XVIII

K западу от Харькова, на границе Полтавской области, продвижение неприятеля остановили у заболоченных берегов реки Коломак и заставили его две недели топтаться на месте. На многих рубежах советские войска отбросили противника и сумели закрепиться на более удобных позициях.

Названия маленьких и безвестных до этого хуторов и сел — Разуменко, Трудолюбовка, Цыпочки, Шелестово — теперь обводились на картах цветными карандашами, не сходили с уст бойцов, которые до этого холодного и сырого октября никогда не слышали о таких населенных пунктах, да и не предполагали, что судьба когда-либо забросит их сюда из Архангельска, долины Аракса, Колхиды, Саратова или Ташкента.

Гитлеровские генералы наметили месяц и число, когда они должны были занять Харьков. Давно уже прошел этот срок!

Стояли последние дни октября. Из-за сплошной облачности дни походили на сумерки, лишь по ночам изредка прояснялось небо. Но по ночам неприятель, не раз встреченный огнем и контратаками, проявлял особую осторожность.

В тесном взаимодействии с соседними частями держала оборону на своем рубеже и дивизия, все еще носившая имя Армянской. За последние три дня усилились огневые средства дивизии: по распоряжению члена Военного Совета ей был придан артиллерийский полк из части, находящейся под командованием полковника Кулагина. Бойцы теперь были убеждены, что неприятелю уже не удастся отбросить их за этот оборонительный рубеж.

Бойцы артиллерийских батарей, уже по две недели остававшиеся в одних и тех же окопах, каждое утро видели перед собой знакомые картины, и малейшее изменение в них тотчас же бросалось в глаза. Вот обрублены ветки у того одинокого дерева, что стояло на отлете от лесного массива; на холме напротив видны новые воронки от последнего ночного обстрела; раскинувшееся перед окопами поле изрыто больше, чем вчера.

Снайперы легко отыскивали пристрелянные накануне мишени перед позициями неприятеля — маленький кустик, кочку или несколько голых стеблей подсолнечника. Ага, на этом подсолнухе уже нет круглой головки, которая вчера легко покачивалась от ветра. Там, недалеко от окопов, две вороны вчера были вспугнуты стрельбой и поэтому так боязливо теперь клюют падаль, поминутно озираясь кругом.

Полк майора Дементьева уже два раза получал благодарность командования армии. В очерках, описывающих военные эпизоды в дивизионных и армейских газетах, каждый день можно было встретить имена бойцов полка Дементьева. Бурденко и Тоноян всегда упоминались вместе. Кобуров приказал своему заместителю вырезать из газет и хранить в отдельной папке все статьи, относящиеся к полку: они должны были впоследствии войти в новую историю их части.

Капитан Кобуров вполне искренне, без всякого чванства думал, что не будь «чистой работы» штаба, полк не отличался бы в боях.

Он уже мечтал о переходе в контрнаступление. И действительно, до каких пор радоваться тому, что продвижение неприятеля приостановлено? Если даже на остальных участках гитлеровцы продолжают продвигаться, то почему нельзя начать контрнаступление на одном участке, хотя бы ради усиления психологического фактора?

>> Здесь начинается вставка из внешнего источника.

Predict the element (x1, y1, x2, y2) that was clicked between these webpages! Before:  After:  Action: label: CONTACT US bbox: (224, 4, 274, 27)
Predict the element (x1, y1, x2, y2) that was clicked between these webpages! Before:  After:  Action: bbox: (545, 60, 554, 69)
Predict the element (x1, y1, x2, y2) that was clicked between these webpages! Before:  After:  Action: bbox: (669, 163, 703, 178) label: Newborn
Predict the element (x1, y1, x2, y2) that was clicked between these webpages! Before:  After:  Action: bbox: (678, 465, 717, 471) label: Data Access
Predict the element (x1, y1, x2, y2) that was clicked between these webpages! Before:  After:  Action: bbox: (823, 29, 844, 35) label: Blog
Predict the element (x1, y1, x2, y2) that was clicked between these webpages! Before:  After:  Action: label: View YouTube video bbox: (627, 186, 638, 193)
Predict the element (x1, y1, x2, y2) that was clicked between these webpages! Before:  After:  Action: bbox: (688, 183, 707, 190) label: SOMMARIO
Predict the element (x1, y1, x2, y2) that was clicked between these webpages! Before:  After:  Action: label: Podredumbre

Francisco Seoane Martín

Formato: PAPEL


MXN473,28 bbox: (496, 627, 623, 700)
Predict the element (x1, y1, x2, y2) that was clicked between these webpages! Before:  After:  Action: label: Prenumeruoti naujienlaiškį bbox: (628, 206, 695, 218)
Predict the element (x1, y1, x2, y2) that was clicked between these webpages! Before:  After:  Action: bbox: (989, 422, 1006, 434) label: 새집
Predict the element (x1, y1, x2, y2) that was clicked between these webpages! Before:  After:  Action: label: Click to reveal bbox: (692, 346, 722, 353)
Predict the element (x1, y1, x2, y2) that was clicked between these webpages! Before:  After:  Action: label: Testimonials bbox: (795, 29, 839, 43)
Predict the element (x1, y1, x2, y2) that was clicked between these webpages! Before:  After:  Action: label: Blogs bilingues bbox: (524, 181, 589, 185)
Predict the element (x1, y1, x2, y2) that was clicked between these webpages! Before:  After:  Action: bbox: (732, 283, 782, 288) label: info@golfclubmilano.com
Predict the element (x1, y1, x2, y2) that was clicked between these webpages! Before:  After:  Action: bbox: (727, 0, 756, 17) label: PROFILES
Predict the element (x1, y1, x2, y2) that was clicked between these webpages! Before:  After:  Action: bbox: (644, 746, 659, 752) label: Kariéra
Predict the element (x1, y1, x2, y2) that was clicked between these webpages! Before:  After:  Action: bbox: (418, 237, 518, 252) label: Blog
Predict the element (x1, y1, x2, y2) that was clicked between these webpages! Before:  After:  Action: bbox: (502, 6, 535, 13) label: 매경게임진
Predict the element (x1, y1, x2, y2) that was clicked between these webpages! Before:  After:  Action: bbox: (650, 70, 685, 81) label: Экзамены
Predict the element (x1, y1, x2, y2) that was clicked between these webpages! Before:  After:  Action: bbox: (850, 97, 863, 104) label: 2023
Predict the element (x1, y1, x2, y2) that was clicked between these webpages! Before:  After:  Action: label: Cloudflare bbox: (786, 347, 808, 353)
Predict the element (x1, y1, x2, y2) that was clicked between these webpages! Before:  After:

Кобуров был горячим патриотом, энергичным воином, но он не подозревал, что не знает очень многого, и простодушно верил в свои стратегические таланты.

Всеми своими мыслями он делился со своим заместителем. Он любил Мисака Атояна за то, что немногословный лейтенант всегда одобрительно выслушивал его рассуждения о полководческом искусстве и его сверхбоевые стратегические планы.

— Нет, тут необходимо что-нибудь особенное! — как-то заявил Кобуров своему заместителю. — Ну, скажем, внезапный прорыв…

— Нужно. И, наверно, будет.

— Ох, как нужно! Ведь с каждым днем, с каждым часом он вклинивается вглубь страны. Крайне нужно!

Но вот для Кобурова произошло неожиданное: ночью был получен приказ оставить занимаемые рубежи и отойти на новые позиции…

Когда Кобуров, получив маршрут передвижения, отыскал на карте названия населенных пунктов, он побледнел.

— Коломак, Валки, Огульцы… Да что же это? Ведь мы на Харьков идем! И Харьков будем сдавать, что ли?! Честное слово, ничего не понимаю!

Рядом с ним стоял Атоян — как всегда, молчаливый и спокойный и, как всегда, готовый выполнить любое задание начальника штаба.

— Лучше было нам умереть, но не отступать! Как ты думаешь, Атоян?

— Зачем умирать, товарищ начштаба? — ответил тот, помолчав. — Если б нужно было, приказали бы умереть и вам, и мне, и всем. Не приказали — значит нужно, чтоб мы остались живы, сберегли наши силы: видно, пригодятся. Может, произойдет нечто большее, чем этот ваш прорыв…

Кобуров с изумлением слушал своего помощника.

Задолго до рассвета войска бесшумно оставили свои позиции. Тыловые подразделения двинулись первыми. Построившись колоннами, батальоны шагали под мелко моросящим дождем. Под ногами бойцов похрустывала ледяная корочка на лужах и жидкой грязи. Казалось, сегодня холод стал более пронизывающим и злым, чем в предыдущие ночи. Бойцы и командиры, еще не получившие зимнего обмундирования, дрожали от холода и сырости.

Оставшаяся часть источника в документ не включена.